Delicious Raspberry Almond Shortbread Bars with a buttery crust and fruity jam, perfect for any occasion.


Ingredients

Scale
  • 1 cup unsalted butter (softened; 2 sticks / 226 g)
  • 3/4 cup granulated sugar (150 g; use 1/2 cup for a less sweet crust if desired)
  • 1/4 teaspoon fine sea salt
  • 1 large egg
  • 1 1/2 teaspoons pure vanilla extract
  • 1 teaspoon almond extract
  • 2 1/4 cups all-purpose flour (270 g, spooned and leveled)
  • 1/4 cup finely ground almonds or almond flour (about 25 g; optional but recommended)
  • 3/41 cup raspberry jam or preserves (240300 g; seedless or seeded)
  • 1 teaspoon fresh lemon zest (optional)
  • 1/2 cup sliced almonds (40 g; for topping)
  • nonstick baking spray (for greasing the pan)
  • parchment paper (to line the pan)


Instructions

  1. Preheat your oven to 350°F (175°C).
  2. Line a 9×13-inch baking pan with parchment paper, leaving some overhang on the long sides for easy lifting.
  3. Lightly spray the parchment and exposed sides of the pan with nonstick baking spray.
  4. Beat the softened butter and granulated sugar together with a hand mixer on medium speed for 2–3 minutes until light and fluffy.

#### [EXERCISE MATERIAL]
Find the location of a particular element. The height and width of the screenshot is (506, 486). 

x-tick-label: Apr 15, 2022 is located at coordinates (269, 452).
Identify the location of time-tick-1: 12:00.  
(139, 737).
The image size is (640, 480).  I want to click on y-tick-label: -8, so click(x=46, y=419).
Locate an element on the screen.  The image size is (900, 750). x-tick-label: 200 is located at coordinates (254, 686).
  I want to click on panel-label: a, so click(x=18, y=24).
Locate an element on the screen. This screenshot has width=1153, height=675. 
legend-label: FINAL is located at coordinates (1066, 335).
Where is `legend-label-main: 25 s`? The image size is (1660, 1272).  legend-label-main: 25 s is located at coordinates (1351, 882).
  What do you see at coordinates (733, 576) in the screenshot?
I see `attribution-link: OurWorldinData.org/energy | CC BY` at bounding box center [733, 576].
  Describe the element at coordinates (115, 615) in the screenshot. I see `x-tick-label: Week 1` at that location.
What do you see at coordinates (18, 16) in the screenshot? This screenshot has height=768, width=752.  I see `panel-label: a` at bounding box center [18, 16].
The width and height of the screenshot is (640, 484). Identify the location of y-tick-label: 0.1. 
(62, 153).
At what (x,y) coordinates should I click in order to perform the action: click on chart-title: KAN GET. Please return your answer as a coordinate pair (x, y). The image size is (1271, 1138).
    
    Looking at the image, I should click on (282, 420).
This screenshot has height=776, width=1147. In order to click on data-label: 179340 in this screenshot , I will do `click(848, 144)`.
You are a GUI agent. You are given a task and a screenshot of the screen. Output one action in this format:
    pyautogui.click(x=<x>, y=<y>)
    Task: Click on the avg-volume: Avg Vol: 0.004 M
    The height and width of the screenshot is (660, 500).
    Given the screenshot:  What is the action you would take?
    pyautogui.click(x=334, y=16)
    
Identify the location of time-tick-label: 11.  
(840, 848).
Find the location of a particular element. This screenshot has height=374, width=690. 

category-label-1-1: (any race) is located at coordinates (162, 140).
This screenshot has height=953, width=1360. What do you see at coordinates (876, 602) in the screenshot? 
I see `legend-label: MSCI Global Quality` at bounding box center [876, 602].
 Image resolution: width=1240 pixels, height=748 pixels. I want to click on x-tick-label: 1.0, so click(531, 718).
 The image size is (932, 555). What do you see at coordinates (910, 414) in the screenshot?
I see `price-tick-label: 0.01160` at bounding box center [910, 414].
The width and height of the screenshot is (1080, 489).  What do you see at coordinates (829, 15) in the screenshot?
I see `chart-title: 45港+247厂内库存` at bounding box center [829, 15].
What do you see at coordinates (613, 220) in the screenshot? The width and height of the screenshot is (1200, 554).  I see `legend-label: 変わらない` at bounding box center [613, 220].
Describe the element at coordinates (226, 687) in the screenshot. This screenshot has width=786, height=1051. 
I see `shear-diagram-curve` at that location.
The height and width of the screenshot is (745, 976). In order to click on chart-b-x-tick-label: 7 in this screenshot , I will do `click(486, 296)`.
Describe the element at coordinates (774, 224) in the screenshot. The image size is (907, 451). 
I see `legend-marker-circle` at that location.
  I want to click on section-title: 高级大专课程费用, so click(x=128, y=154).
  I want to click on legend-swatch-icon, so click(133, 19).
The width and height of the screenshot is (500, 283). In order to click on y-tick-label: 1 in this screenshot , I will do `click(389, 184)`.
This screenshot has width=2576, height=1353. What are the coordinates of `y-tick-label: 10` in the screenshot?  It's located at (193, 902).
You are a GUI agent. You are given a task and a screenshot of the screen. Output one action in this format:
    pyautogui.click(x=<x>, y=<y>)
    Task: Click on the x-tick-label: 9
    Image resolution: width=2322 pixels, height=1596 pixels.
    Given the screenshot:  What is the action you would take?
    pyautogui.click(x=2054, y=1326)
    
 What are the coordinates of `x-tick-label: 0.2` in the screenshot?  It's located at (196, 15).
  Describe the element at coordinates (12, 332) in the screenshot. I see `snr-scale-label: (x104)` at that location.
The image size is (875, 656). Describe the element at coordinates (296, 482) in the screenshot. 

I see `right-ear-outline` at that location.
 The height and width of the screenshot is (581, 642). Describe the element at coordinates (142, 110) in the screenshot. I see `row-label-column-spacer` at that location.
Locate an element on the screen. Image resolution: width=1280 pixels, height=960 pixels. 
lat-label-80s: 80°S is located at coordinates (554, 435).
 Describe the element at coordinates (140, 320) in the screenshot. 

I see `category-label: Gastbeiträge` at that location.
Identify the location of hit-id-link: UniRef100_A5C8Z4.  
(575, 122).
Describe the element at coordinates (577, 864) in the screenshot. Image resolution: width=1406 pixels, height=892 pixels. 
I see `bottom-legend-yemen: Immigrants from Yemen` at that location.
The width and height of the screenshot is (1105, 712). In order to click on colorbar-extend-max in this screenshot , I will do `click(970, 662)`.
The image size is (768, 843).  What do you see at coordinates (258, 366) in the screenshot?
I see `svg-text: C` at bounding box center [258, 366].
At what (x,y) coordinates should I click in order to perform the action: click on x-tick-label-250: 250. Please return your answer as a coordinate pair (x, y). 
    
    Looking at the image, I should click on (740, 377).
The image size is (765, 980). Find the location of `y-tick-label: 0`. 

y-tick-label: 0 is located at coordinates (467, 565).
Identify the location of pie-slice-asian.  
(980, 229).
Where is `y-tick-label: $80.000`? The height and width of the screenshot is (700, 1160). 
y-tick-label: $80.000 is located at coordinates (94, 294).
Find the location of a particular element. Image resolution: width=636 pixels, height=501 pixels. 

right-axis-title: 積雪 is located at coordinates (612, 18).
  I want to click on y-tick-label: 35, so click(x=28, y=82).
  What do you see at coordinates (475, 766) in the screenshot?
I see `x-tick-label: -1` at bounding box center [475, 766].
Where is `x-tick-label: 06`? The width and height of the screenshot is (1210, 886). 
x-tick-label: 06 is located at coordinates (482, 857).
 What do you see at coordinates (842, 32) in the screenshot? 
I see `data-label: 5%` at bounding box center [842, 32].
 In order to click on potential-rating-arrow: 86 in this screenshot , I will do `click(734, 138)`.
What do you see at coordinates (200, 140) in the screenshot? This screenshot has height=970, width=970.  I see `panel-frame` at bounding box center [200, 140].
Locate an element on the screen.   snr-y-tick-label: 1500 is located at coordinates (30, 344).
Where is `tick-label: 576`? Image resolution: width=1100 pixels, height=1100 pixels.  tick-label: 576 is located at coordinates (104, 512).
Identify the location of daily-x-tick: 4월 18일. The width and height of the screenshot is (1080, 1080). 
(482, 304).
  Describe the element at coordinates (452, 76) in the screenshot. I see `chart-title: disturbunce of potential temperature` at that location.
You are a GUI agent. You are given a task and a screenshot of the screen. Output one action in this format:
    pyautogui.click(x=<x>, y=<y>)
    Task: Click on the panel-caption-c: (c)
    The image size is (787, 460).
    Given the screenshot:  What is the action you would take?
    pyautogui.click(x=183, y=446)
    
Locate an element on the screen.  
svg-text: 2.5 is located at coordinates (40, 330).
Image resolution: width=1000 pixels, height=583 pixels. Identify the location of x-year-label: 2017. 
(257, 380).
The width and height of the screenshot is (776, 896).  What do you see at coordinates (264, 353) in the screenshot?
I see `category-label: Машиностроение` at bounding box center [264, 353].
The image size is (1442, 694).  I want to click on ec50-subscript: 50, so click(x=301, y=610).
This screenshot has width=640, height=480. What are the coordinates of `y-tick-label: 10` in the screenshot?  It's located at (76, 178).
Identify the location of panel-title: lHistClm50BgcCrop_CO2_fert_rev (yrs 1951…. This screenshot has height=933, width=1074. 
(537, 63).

#### [TASKS]
1. Copy the part of the records that opens with the line containing "What do you see at coordinates (842, 32)" and closes with the line containing "coordinates (104, 512).".
2. Continue the raspberry almond shortbread bars recipe from its last sentence.

#### [RESULTS]
1.
 What do you see at coordinates (842, 32) in the screenshot? 
I see `data-label: 5%` at bounding box center [842, 32].
 In order to click on potential-rating-arrow: 86 in this screenshot , I will do `click(734, 138)`.
What do you see at coordinates (200, 140) in the screenshot? This screenshot has height=970, width=970.  I see `panel-frame` at bounding box center [200, 140].
Locate an element on the screen.   snr-y-tick-label: 1500 is located at coordinates (30, 344).
Where is `tick-label: 576`? Image resolution: width=1100 pixels, height=1100 pixels.  tick-label: 576 is located at coordinates (104, 512).

2.
  5. Add the egg, vanilla extract, and almond extract to the creamed butter and sugar.
  6. Mix until fully combined, scraping down the sides of the bowl as needed.
  7. Whisk together the flour, salt, and finely ground almonds or almond flour in a separate bowl.
  8. Add the dry mixture to the wet ingredients in two additions, mixing just until a soft, thick dough forms.
  9. Transfer about 2/3 of the dough to the prepared pan and press it evenly into the bottom.
  10. Bake the crust at 350°F (175°C) for 12–15 minutes until the edges look set and barely golden.
  11. Remove from the oven and let the crust cool for 5 minutes.
  12. Stir the raspberry jam in a small bowl to loosen it if necessary.
  13. Spread the raspberry jam mixture over the warm shortbread crust.
  14. Pinch off small pieces of the remaining dough and scatter them over the raspberry layer.
  15. Sprinkle the sliced almonds evenly over the top.
  16. Return the pan to the oven and bake at 350°F (175°C) for 25–30 minutes until the top is light golden.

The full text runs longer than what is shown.